[Raw records]
==============================
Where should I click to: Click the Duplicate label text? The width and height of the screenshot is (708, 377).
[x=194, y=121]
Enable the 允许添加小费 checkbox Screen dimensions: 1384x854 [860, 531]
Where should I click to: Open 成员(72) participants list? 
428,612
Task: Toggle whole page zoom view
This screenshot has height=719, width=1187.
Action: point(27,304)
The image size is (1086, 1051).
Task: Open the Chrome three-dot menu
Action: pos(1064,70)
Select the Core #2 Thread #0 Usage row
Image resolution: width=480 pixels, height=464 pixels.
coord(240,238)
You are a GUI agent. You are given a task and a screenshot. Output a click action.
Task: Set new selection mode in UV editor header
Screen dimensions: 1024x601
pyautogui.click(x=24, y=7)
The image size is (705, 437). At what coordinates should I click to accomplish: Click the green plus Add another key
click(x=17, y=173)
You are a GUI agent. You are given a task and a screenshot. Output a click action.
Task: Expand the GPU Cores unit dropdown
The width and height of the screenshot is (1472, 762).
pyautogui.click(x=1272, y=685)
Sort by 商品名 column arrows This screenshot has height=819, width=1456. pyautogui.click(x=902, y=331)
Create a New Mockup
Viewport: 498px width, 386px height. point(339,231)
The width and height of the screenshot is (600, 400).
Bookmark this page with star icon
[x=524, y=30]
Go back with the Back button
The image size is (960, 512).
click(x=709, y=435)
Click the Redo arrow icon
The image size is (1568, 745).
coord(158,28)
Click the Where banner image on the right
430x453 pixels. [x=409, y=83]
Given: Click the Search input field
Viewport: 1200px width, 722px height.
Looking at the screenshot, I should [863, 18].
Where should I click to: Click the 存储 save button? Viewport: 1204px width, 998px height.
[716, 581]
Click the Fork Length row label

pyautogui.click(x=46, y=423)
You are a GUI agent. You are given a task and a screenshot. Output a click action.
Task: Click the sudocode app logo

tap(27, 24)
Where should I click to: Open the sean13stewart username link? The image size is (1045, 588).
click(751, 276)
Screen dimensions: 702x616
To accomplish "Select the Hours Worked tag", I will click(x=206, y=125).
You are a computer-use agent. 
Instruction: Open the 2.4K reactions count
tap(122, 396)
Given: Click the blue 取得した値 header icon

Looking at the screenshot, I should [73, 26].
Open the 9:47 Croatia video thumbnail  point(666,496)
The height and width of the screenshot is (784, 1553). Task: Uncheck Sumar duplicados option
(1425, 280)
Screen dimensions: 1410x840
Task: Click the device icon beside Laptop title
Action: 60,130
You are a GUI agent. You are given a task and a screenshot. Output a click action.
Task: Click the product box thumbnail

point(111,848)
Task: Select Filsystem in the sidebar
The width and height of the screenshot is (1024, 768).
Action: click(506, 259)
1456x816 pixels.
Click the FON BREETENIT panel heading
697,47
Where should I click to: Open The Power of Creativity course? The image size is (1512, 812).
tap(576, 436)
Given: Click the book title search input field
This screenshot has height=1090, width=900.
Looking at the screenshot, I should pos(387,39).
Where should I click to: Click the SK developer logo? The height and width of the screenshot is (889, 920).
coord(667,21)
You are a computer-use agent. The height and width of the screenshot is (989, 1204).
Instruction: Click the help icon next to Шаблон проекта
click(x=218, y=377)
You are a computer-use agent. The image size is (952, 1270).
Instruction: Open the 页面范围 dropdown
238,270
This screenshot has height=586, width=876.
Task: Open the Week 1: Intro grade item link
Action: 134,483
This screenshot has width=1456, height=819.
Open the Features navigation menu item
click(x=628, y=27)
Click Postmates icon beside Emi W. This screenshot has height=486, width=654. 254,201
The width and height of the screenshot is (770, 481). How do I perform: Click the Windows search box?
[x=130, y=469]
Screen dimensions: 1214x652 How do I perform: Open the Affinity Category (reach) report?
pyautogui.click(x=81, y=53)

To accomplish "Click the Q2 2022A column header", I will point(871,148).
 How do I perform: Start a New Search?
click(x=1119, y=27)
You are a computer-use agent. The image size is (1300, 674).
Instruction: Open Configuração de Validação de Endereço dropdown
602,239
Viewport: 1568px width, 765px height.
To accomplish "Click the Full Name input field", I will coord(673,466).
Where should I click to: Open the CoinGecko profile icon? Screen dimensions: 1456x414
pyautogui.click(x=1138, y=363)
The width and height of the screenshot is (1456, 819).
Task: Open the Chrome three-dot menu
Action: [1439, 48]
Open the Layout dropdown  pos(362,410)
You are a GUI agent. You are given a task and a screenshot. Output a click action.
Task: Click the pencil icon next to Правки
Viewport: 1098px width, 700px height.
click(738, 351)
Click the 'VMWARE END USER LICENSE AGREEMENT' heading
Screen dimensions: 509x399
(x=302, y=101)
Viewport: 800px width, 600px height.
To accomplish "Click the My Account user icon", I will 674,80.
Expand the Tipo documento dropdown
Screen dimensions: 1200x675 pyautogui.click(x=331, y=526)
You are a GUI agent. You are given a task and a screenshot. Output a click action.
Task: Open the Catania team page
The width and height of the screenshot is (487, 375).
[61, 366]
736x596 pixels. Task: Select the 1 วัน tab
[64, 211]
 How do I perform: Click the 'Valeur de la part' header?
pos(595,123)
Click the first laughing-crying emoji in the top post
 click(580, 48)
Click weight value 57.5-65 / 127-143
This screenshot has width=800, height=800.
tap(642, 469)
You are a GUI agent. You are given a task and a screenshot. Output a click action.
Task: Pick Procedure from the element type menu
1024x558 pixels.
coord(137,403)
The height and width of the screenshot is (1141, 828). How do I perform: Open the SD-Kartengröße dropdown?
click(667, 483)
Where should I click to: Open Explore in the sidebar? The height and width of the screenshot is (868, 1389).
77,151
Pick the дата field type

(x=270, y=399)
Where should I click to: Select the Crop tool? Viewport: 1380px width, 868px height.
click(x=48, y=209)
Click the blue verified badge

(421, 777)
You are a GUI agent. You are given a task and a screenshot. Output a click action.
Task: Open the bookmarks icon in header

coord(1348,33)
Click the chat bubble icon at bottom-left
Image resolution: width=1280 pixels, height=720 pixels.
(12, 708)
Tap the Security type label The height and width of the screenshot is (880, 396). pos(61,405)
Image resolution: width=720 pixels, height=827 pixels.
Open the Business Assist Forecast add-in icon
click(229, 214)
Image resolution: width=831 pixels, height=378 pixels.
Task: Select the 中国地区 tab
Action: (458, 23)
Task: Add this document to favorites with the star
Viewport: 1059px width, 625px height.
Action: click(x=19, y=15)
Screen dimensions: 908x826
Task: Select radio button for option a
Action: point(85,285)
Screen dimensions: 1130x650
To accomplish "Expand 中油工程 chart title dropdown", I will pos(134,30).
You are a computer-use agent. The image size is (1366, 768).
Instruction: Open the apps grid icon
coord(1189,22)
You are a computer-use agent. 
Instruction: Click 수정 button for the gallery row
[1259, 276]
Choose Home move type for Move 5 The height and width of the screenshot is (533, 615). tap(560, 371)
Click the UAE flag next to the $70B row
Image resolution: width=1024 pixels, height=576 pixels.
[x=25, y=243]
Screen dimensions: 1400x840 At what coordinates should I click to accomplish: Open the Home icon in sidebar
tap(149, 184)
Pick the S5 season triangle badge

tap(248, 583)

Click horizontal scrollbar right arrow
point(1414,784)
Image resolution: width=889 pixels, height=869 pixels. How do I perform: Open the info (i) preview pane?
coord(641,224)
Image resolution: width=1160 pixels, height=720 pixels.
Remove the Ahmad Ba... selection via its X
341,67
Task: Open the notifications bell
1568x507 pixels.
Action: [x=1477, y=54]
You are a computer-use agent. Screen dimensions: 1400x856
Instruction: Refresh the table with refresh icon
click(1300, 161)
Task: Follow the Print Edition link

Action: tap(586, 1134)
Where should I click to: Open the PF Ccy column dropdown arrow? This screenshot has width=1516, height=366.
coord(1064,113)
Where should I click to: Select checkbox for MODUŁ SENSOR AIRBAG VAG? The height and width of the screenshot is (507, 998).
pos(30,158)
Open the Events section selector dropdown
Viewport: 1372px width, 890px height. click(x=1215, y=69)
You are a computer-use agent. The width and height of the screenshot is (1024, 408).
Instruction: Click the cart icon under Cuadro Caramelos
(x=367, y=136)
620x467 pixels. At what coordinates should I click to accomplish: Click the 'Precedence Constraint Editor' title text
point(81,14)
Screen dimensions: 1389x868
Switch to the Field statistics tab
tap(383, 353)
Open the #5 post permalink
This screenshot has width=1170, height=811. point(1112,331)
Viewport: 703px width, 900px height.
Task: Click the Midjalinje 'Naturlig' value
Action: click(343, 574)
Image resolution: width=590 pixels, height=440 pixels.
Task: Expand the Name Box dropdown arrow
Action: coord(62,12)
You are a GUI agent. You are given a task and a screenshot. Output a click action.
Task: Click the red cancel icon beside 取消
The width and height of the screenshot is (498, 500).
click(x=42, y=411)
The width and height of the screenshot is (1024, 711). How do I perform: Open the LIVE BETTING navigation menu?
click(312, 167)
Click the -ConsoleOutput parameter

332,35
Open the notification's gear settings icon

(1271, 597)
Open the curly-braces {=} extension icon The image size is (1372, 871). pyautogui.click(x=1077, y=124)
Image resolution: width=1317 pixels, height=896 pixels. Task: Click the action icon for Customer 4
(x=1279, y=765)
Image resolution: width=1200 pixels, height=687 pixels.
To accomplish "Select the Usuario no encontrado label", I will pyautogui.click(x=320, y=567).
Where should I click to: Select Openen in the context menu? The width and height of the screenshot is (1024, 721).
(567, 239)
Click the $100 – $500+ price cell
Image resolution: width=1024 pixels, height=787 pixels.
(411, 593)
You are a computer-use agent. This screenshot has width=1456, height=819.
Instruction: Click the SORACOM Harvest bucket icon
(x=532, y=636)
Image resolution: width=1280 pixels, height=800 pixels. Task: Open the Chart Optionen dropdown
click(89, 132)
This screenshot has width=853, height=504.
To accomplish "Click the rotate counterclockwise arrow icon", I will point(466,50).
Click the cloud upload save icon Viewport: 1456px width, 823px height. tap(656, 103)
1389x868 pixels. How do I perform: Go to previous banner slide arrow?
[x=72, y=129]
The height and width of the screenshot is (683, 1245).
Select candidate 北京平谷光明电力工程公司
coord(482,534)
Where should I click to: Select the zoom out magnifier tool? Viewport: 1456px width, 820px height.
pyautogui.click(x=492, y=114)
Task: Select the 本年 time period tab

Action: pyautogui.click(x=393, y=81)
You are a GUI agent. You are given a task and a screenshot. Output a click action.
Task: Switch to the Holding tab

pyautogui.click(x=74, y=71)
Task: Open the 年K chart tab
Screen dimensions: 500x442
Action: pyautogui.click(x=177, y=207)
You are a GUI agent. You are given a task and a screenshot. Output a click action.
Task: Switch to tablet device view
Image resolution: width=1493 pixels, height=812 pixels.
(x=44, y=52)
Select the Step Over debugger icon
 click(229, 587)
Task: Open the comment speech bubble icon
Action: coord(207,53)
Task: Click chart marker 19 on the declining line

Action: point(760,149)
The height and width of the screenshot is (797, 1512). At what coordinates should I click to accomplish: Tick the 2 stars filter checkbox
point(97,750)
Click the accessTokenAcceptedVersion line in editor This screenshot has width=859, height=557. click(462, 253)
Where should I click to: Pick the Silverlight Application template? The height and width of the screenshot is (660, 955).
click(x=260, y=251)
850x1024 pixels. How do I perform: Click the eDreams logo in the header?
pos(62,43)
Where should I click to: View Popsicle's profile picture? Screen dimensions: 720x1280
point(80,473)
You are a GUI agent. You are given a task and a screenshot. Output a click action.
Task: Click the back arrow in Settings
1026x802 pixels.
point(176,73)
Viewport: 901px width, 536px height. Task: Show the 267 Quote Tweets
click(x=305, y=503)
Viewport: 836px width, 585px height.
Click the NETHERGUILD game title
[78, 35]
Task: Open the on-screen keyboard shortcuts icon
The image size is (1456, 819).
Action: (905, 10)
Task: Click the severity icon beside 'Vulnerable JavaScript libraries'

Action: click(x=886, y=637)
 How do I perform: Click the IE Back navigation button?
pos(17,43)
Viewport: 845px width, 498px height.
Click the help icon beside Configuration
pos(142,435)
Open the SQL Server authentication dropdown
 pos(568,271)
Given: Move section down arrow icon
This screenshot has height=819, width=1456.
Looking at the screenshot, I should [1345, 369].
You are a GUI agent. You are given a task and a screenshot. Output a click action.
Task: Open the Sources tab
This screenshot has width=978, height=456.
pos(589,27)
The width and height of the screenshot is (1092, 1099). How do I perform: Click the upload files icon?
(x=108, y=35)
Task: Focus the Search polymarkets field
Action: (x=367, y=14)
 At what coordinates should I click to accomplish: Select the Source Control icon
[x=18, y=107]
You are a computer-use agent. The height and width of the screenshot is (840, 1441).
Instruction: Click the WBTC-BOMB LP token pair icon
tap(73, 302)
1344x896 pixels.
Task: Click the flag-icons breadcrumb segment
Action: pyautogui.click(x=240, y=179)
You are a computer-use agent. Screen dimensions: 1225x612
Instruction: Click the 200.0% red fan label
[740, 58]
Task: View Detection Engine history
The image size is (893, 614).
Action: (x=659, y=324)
==============================
What you need to do: Starting at the first line of the records and stopping after the line that contains "coord(158,28)", output each line as a Markdown table with the columns Row and Line. Leave out blank lines.

Output:
| Row | Line |
|---|---|
| 1 | Where should I click to: Click the Duplicate label text? The width and height of the screenshot is (708, 377). |
| 2 | [x=194, y=121] |
| 3 | Enable the 允许添加小费 checkbox Screen dimensions: 1384x854 [860, 531] |
| 4 | Where should I click to: Open 成员(72) participants list?  |
| 5 | 428,612 |
| 6 | Task: Toggle whole page zoom view |
| 7 | This screenshot has height=719, width=1187. |
| 8 | Action: point(27,304) |
| 9 | The image size is (1086, 1051). |
| 10 | Task: Open the Chrome three-dot menu |
| 11 | Action: pos(1064,70) |
| 12 | Select the Core #2 Thread #0 Usage row |
| 13 | Image resolution: width=480 pixels, height=464 pixels. |
| 14 | coord(240,238) |
| 15 | You are a GUI agent. You are given a task and a screenshot. Output a click action. |
| 16 | Task: Set new selection mode in UV editor header |
| 17 | Screen dimensions: 1024x601 |
| 18 | pyautogui.click(x=24, y=7) |
| 19 | The image size is (705, 437). At what coordinates should I click to accomplish: Click the green plus Add another key |
| 20 | click(x=17, y=173) |
| 21 | You are a GUI agent. You are given a task and a screenshot. Output a click action. |
| 22 | Task: Expand the GPU Cores unit dropdown |
| 23 | The width and height of the screenshot is (1472, 762). |
| 24 | pyautogui.click(x=1272, y=685) |
| 25 | Sort by 商品名 column arrows This screenshot has height=819, width=1456. pyautogui.click(x=902, y=331) |
| 26 | Create a New Mockup |
| 27 | Viewport: 498px width, 386px height. point(339,231) |
| 28 | The width and height of the screenshot is (600, 400). |
| 29 | Bookmark this page with star icon |
| 30 | [x=524, y=30] |
| 31 | Go back with the Back button |
| 32 | The image size is (960, 512). |
| 33 | click(x=709, y=435) |
| 34 | Click the Redo arrow icon |
| 35 | The image size is (1568, 745). |
| 36 | coord(158,28) |